Work instruction: Exactly as shown, give the full listing again.
Data below:
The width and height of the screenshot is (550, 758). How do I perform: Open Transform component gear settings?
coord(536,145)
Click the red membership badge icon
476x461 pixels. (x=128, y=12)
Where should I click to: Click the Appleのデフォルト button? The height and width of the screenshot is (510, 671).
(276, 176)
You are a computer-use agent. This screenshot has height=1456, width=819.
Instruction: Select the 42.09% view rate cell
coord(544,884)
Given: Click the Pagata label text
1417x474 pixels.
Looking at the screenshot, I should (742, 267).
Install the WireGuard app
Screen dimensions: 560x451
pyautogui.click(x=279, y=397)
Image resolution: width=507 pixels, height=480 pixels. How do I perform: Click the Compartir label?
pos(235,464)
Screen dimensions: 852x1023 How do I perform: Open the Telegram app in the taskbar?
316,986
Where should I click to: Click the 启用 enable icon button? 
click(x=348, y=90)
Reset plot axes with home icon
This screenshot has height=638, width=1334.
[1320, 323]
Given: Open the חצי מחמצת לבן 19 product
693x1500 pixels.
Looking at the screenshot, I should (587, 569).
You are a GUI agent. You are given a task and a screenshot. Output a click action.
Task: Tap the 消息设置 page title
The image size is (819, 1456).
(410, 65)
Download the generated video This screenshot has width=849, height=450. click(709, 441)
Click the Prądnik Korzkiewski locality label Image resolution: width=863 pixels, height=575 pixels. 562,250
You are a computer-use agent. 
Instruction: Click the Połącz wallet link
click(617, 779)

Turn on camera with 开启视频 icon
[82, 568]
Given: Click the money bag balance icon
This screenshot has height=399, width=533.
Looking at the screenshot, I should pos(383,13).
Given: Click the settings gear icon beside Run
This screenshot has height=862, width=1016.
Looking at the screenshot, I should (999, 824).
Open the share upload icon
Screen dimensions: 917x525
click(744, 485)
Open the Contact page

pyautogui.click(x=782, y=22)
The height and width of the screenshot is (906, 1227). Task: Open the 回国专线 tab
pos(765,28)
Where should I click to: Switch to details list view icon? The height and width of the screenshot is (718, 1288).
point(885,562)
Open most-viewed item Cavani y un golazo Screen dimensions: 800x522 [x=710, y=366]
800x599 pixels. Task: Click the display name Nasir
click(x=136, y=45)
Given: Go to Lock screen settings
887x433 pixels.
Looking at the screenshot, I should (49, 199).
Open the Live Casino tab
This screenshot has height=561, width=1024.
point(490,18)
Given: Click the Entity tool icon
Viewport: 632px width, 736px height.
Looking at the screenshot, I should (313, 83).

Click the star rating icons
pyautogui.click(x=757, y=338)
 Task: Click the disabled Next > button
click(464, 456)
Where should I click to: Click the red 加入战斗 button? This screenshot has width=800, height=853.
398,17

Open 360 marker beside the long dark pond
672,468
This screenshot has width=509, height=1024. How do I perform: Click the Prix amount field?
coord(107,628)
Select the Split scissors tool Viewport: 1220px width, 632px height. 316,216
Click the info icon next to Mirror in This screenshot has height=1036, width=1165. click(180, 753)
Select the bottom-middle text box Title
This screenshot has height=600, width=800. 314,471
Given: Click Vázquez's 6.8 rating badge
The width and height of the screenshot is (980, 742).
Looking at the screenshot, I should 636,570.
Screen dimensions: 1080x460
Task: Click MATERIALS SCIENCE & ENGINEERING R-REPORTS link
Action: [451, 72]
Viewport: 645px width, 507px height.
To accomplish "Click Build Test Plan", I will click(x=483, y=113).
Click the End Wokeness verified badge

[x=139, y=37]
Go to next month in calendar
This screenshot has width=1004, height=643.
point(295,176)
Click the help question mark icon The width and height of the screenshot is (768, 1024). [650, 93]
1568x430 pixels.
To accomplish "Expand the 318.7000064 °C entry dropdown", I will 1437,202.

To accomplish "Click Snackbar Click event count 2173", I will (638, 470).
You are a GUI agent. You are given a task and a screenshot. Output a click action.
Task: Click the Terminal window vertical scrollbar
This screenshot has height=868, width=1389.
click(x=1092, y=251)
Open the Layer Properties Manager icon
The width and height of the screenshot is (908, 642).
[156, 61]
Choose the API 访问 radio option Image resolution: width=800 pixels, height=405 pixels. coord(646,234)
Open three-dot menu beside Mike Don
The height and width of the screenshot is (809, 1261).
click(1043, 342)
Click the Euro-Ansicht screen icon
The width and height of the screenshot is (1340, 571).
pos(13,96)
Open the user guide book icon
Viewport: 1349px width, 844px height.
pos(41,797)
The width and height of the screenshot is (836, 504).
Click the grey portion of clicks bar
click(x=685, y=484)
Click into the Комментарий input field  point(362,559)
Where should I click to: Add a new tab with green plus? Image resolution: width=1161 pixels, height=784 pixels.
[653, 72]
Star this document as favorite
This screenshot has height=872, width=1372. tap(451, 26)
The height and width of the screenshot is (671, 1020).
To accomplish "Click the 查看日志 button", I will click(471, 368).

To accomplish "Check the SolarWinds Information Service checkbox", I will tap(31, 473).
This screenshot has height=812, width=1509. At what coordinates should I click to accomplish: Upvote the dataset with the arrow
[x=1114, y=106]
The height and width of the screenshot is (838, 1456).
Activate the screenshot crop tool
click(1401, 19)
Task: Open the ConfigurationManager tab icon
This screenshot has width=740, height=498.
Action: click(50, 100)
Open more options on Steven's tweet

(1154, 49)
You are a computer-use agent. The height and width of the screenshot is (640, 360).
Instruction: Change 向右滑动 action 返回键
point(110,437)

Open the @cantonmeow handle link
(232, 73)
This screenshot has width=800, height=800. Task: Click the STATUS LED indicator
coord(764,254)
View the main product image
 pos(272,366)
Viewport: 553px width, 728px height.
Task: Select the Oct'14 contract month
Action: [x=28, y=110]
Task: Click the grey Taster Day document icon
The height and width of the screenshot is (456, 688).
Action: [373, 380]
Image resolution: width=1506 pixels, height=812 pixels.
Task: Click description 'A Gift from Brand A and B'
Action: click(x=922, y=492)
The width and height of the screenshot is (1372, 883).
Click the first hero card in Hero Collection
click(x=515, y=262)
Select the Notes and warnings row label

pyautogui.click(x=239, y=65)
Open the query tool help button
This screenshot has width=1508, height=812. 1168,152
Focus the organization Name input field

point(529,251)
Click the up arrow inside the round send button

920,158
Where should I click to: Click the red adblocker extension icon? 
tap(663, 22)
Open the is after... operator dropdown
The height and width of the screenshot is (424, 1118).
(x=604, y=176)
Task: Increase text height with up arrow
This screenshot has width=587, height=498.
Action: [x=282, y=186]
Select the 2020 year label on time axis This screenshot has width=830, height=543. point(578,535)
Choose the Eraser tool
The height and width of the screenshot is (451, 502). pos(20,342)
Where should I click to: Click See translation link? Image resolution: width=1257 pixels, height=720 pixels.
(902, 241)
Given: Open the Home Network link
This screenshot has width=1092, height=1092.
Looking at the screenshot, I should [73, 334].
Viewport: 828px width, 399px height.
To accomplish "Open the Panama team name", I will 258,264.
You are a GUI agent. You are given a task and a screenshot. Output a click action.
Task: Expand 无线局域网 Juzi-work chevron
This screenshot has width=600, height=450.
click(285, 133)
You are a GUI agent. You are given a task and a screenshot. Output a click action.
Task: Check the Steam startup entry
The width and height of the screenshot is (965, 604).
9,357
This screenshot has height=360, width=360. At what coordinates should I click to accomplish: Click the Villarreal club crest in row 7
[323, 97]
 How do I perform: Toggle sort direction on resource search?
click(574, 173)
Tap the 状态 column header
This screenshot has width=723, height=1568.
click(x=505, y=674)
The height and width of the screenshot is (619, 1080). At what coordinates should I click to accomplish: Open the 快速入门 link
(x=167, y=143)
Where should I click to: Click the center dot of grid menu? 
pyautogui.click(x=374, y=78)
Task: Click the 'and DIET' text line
End of Data.
Solved problem:
The width and height of the screenshot is (550, 758). How do I perform: Open Transform component gear settings?
coord(536,145)
Click the red membership badge icon
476x461 pixels. (x=128, y=12)
Where should I click to: Click the Appleのデフォルト button? The height and width of the screenshot is (510, 671).
(276, 176)
You are a computer-use agent. This screenshot has height=1456, width=819.
Instruction: Select the 42.09% view rate cell
coord(544,884)
Given: Click the Pagata label text
1417x474 pixels.
Looking at the screenshot, I should (742, 267).
Install the WireGuard app
Screen dimensions: 560x451
pyautogui.click(x=279, y=397)
Image resolution: width=507 pixels, height=480 pixels. How do I perform: Click the Compartir label?
pos(235,464)
Screen dimensions: 852x1023 How do I perform: Open the Telegram app in the taskbar?
316,986
Where should I click to: Click the 启用 enable icon button? 
click(x=348, y=90)
Reset plot axes with home icon
This screenshot has height=638, width=1334.
[1320, 323]
Given: Open the חצי מחמצת לבן 19 product
693x1500 pixels.
Looking at the screenshot, I should (587, 569).
You are a GUI agent. You are given a task and a screenshot. Output a click action.
Task: Tap the 消息设置 page title
The image size is (819, 1456).
(410, 65)
Download the generated video This screenshot has width=849, height=450. click(709, 441)
Click the Prądnik Korzkiewski locality label Image resolution: width=863 pixels, height=575 pixels. 562,250
You are a computer-use agent. 
Instruction: Click the Połącz wallet link
click(617, 779)

Turn on camera with 开启视频 icon
[82, 568]
Given: Click the money bag balance icon
This screenshot has height=399, width=533.
Looking at the screenshot, I should pos(383,13).
Given: Click the settings gear icon beside Run
This screenshot has height=862, width=1016.
Looking at the screenshot, I should (999, 824).
Open the share upload icon
Screen dimensions: 917x525
click(744, 485)
Open the Contact page

pyautogui.click(x=782, y=22)
The height and width of the screenshot is (906, 1227). Task: Open the 回国专线 tab
pos(765,28)
Where should I click to: Switch to details list view icon? The height and width of the screenshot is (718, 1288).
point(885,562)
Open most-viewed item Cavani y un golazo Screen dimensions: 800x522 [x=710, y=366]
800x599 pixels. Task: Click the display name Nasir
click(x=136, y=45)
Given: Go to Lock screen settings
887x433 pixels.
Looking at the screenshot, I should (49, 199).
Open the Live Casino tab
This screenshot has height=561, width=1024.
point(490,18)
Given: Click the Entity tool icon
Viewport: 632px width, 736px height.
Looking at the screenshot, I should (313, 83).

Click the star rating icons
pyautogui.click(x=757, y=338)
 Task: Click the disabled Next > button
click(464, 456)
Where should I click to: Click the red 加入战斗 button? This screenshot has width=800, height=853.
398,17

Open 360 marker beside the long dark pond
672,468
This screenshot has width=509, height=1024. How do I perform: Click the Prix amount field?
coord(107,628)
Select the Split scissors tool Viewport: 1220px width, 632px height. 316,216
Click the info icon next to Mirror in This screenshot has height=1036, width=1165. click(180, 753)
Select the bottom-middle text box Title
This screenshot has height=600, width=800. 314,471
Given: Click Vázquez's 6.8 rating badge
The width and height of the screenshot is (980, 742).
Looking at the screenshot, I should 636,570.
Screen dimensions: 1080x460
Task: Click MATERIALS SCIENCE & ENGINEERING R-REPORTS link
Action: [451, 72]
Viewport: 645px width, 507px height.
To accomplish "Click Build Test Plan", I will click(x=483, y=113).
Click the End Wokeness verified badge

[x=139, y=37]
Go to next month in calendar
This screenshot has width=1004, height=643.
point(295,176)
Click the help question mark icon The width and height of the screenshot is (768, 1024). [650, 93]
1568x430 pixels.
To accomplish "Expand the 318.7000064 °C entry dropdown", I will 1437,202.

To accomplish "Click Snackbar Click event count 2173", I will (638, 470).
You are a GUI agent. You are given a task and a screenshot. Output a click action.
Task: Click the Terminal window vertical scrollbar
This screenshot has height=868, width=1389.
click(x=1092, y=251)
Open the Layer Properties Manager icon
The width and height of the screenshot is (908, 642).
[156, 61]
Choose the API 访问 radio option Image resolution: width=800 pixels, height=405 pixels. coord(646,234)
Open three-dot menu beside Mike Don
The height and width of the screenshot is (809, 1261).
click(1043, 342)
Click the Euro-Ansicht screen icon
The width and height of the screenshot is (1340, 571).
pos(13,96)
Open the user guide book icon
Viewport: 1349px width, 844px height.
pos(41,797)
The width and height of the screenshot is (836, 504).
Click the grey portion of clicks bar
click(x=685, y=484)
Click into the Комментарий input field  point(362,559)
Where should I click to: Add a new tab with green plus? Image resolution: width=1161 pixels, height=784 pixels.
[653, 72]
Star this document as favorite
This screenshot has height=872, width=1372. tap(451, 26)
The height and width of the screenshot is (671, 1020).
To accomplish "Click the 查看日志 button", I will click(471, 368).

To accomplish "Check the SolarWinds Information Service checkbox", I will tap(31, 473).
This screenshot has height=812, width=1509. At what coordinates should I click to accomplish: Upvote the dataset with the arrow
[x=1114, y=106]
The height and width of the screenshot is (838, 1456).
Activate the screenshot crop tool
click(1401, 19)
Task: Open the ConfigurationManager tab icon
This screenshot has width=740, height=498.
Action: click(50, 100)
Open more options on Steven's tweet

(1154, 49)
You are a computer-use agent. The height and width of the screenshot is (640, 360).
Instruction: Change 向右滑动 action 返回键
point(110,437)

Open the @cantonmeow handle link
(232, 73)
This screenshot has width=800, height=800. Task: Click the STATUS LED indicator
coord(764,254)
View the main product image
 pos(272,366)
Viewport: 553px width, 728px height.
Task: Select the Oct'14 contract month
Action: [x=28, y=110]
Task: Click the grey Taster Day document icon
The height and width of the screenshot is (456, 688).
Action: [373, 380]
Image resolution: width=1506 pixels, height=812 pixels.
Task: Click description 'A Gift from Brand A and B'
Action: click(x=922, y=492)
The width and height of the screenshot is (1372, 883).
Click the first hero card in Hero Collection
click(x=515, y=262)
Select the Notes and warnings row label

pyautogui.click(x=239, y=65)
Open the query tool help button
This screenshot has width=1508, height=812. 1168,152
Focus the organization Name input field

point(529,251)
Click the up arrow inside the round send button

920,158
Where should I click to: Click the red adblocker extension icon? 
tap(663, 22)
Open the is after... operator dropdown
The height and width of the screenshot is (424, 1118).
(x=604, y=176)
Task: Increase text height with up arrow
This screenshot has width=587, height=498.
Action: [x=282, y=186]
Select the 2020 year label on time axis This screenshot has width=830, height=543. point(578,535)
Choose the Eraser tool
The height and width of the screenshot is (451, 502). pos(20,342)
Where should I click to: Click See translation link? Image resolution: width=1257 pixels, height=720 pixels.
(902, 241)
Given: Open the Home Network link
This screenshot has width=1092, height=1092.
Looking at the screenshot, I should [73, 334].
Viewport: 828px width, 399px height.
To accomplish "Open the Panama team name", I will 258,264.
You are a GUI agent. You are given a task and a screenshot. Output a click action.
Task: Expand 无线局域网 Juzi-work chevron
This screenshot has width=600, height=450.
click(285, 133)
You are a GUI agent. You are given a task and a screenshot. Output a click action.
Task: Check the Steam startup entry
The width and height of the screenshot is (965, 604).
9,357
This screenshot has height=360, width=360. At what coordinates should I click to accomplish: Click the Villarreal club crest in row 7
[323, 97]
 How do I perform: Toggle sort direction on resource search?
click(574, 173)
Tap the 状态 column header
This screenshot has width=723, height=1568.
click(x=505, y=674)
The height and width of the screenshot is (619, 1080). At what coordinates should I click to accomplish: Open the 快速入门 link
(x=167, y=143)
Where should I click to: Click the center dot of grid menu? 
pyautogui.click(x=374, y=78)
Task: Click the 'and DIET' text line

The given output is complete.